• Task directions: Copy the listing word for word, from its first line through the line containing "Catalogues is located".

Records:
== == ==

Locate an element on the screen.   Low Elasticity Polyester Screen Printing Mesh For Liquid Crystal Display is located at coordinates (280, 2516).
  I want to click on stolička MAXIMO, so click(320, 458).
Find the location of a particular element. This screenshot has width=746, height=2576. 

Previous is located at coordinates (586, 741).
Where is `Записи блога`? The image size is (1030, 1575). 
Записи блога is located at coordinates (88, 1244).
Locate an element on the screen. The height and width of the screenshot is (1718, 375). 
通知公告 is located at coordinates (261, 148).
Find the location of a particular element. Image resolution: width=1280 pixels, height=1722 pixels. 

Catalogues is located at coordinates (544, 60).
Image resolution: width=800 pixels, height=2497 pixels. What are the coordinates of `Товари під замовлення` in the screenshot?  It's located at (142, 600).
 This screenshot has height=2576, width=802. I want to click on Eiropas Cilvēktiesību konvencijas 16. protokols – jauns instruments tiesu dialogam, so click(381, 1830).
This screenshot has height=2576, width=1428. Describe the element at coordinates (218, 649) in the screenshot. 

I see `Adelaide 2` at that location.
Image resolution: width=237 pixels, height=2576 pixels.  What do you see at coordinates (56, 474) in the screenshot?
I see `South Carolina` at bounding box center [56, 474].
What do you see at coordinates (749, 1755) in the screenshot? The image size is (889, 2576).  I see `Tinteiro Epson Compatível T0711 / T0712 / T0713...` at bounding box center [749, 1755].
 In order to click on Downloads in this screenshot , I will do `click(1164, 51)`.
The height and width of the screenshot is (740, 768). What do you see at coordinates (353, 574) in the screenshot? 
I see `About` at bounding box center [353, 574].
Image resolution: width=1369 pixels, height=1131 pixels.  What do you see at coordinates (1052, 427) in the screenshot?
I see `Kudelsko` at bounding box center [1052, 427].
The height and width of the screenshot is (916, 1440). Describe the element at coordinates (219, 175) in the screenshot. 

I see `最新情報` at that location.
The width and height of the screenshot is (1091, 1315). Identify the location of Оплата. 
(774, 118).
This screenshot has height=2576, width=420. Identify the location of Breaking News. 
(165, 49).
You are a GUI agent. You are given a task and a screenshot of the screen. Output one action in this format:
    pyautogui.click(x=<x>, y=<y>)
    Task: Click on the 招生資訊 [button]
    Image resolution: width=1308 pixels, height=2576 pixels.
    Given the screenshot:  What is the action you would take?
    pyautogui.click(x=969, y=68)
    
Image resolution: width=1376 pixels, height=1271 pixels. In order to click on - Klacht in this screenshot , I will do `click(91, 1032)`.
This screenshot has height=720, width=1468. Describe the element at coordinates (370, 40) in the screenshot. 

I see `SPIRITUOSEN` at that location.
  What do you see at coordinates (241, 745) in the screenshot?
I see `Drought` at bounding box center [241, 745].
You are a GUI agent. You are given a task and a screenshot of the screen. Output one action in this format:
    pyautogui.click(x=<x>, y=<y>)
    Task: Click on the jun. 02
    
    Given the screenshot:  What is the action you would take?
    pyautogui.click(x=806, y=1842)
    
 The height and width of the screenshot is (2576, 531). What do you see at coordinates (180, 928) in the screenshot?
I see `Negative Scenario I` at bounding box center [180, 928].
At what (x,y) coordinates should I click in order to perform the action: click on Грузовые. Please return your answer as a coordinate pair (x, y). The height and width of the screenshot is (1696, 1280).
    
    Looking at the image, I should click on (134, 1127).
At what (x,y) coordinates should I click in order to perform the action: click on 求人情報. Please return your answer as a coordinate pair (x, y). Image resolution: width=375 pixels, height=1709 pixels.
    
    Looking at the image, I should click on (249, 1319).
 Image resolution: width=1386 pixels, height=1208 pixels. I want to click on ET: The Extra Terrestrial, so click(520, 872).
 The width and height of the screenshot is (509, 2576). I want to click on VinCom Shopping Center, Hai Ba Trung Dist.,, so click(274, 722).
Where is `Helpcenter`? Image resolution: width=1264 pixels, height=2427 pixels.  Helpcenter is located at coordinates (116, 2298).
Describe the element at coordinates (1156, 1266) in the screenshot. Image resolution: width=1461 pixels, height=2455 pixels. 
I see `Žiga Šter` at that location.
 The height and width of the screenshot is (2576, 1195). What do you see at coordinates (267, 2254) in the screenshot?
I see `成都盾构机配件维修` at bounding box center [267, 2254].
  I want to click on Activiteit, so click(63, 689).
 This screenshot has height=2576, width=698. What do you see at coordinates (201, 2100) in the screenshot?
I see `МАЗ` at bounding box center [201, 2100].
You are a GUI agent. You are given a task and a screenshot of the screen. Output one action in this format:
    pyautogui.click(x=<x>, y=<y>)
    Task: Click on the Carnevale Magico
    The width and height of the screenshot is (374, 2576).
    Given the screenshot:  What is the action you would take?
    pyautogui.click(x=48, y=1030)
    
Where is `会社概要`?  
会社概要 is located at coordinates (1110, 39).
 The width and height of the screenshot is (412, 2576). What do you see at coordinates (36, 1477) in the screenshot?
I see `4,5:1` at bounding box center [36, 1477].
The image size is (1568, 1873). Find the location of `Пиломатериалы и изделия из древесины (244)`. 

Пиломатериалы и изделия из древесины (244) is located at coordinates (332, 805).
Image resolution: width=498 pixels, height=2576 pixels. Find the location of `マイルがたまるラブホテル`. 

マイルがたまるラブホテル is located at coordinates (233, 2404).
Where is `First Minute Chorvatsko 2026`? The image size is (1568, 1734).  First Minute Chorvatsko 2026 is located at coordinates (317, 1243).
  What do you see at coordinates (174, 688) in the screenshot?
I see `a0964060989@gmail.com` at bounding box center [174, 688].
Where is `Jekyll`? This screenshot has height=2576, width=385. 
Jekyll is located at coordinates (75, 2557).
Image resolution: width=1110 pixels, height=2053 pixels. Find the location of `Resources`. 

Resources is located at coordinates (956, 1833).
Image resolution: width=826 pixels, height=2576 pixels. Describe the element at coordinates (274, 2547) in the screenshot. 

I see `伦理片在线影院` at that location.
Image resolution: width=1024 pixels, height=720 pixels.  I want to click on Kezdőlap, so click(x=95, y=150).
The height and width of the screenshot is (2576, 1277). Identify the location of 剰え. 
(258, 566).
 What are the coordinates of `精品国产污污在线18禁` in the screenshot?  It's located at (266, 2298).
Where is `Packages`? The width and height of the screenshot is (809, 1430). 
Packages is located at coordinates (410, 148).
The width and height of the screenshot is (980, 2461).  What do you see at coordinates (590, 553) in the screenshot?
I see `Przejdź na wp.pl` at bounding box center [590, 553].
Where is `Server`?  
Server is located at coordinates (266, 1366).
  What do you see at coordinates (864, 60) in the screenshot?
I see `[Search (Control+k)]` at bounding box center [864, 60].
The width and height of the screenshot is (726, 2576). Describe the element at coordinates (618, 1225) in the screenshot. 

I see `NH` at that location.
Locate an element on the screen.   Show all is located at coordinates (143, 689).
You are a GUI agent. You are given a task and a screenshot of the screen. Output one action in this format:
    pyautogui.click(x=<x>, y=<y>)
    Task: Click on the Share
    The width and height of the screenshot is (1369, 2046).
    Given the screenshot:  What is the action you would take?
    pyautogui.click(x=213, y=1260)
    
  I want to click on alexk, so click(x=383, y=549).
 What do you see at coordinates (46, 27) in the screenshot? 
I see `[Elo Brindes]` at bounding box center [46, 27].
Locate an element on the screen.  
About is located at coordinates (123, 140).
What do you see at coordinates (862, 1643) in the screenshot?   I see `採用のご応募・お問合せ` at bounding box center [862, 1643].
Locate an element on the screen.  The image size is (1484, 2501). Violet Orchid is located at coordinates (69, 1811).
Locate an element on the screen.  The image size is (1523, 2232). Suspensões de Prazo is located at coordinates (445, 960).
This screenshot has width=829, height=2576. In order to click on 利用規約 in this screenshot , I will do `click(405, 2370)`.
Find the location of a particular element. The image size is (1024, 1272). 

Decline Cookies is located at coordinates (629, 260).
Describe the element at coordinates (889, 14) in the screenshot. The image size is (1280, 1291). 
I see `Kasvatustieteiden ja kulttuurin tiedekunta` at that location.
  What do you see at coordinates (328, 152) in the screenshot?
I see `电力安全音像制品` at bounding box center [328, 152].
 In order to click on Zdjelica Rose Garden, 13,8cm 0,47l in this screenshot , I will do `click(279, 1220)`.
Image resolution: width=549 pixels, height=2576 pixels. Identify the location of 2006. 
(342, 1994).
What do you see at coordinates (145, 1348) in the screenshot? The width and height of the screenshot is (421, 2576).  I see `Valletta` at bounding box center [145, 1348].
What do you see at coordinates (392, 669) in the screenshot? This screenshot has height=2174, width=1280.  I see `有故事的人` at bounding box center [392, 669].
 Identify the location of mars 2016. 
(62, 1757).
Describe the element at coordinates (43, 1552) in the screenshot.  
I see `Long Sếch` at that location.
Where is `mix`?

== == ==

• Answer to this task:
Locate an element on the screen.   Low Elasticity Polyester Screen Printing Mesh For Liquid Crystal Display is located at coordinates (280, 2516).
  I want to click on stolička MAXIMO, so click(320, 458).
Find the location of a particular element. This screenshot has width=746, height=2576. 

Previous is located at coordinates (586, 741).
Where is `Записи блога`? The image size is (1030, 1575). 
Записи блога is located at coordinates (88, 1244).
Locate an element on the screen. The height and width of the screenshot is (1718, 375). 
通知公告 is located at coordinates (261, 148).
Find the location of a particular element. Image resolution: width=1280 pixels, height=1722 pixels. 

Catalogues is located at coordinates (544, 60).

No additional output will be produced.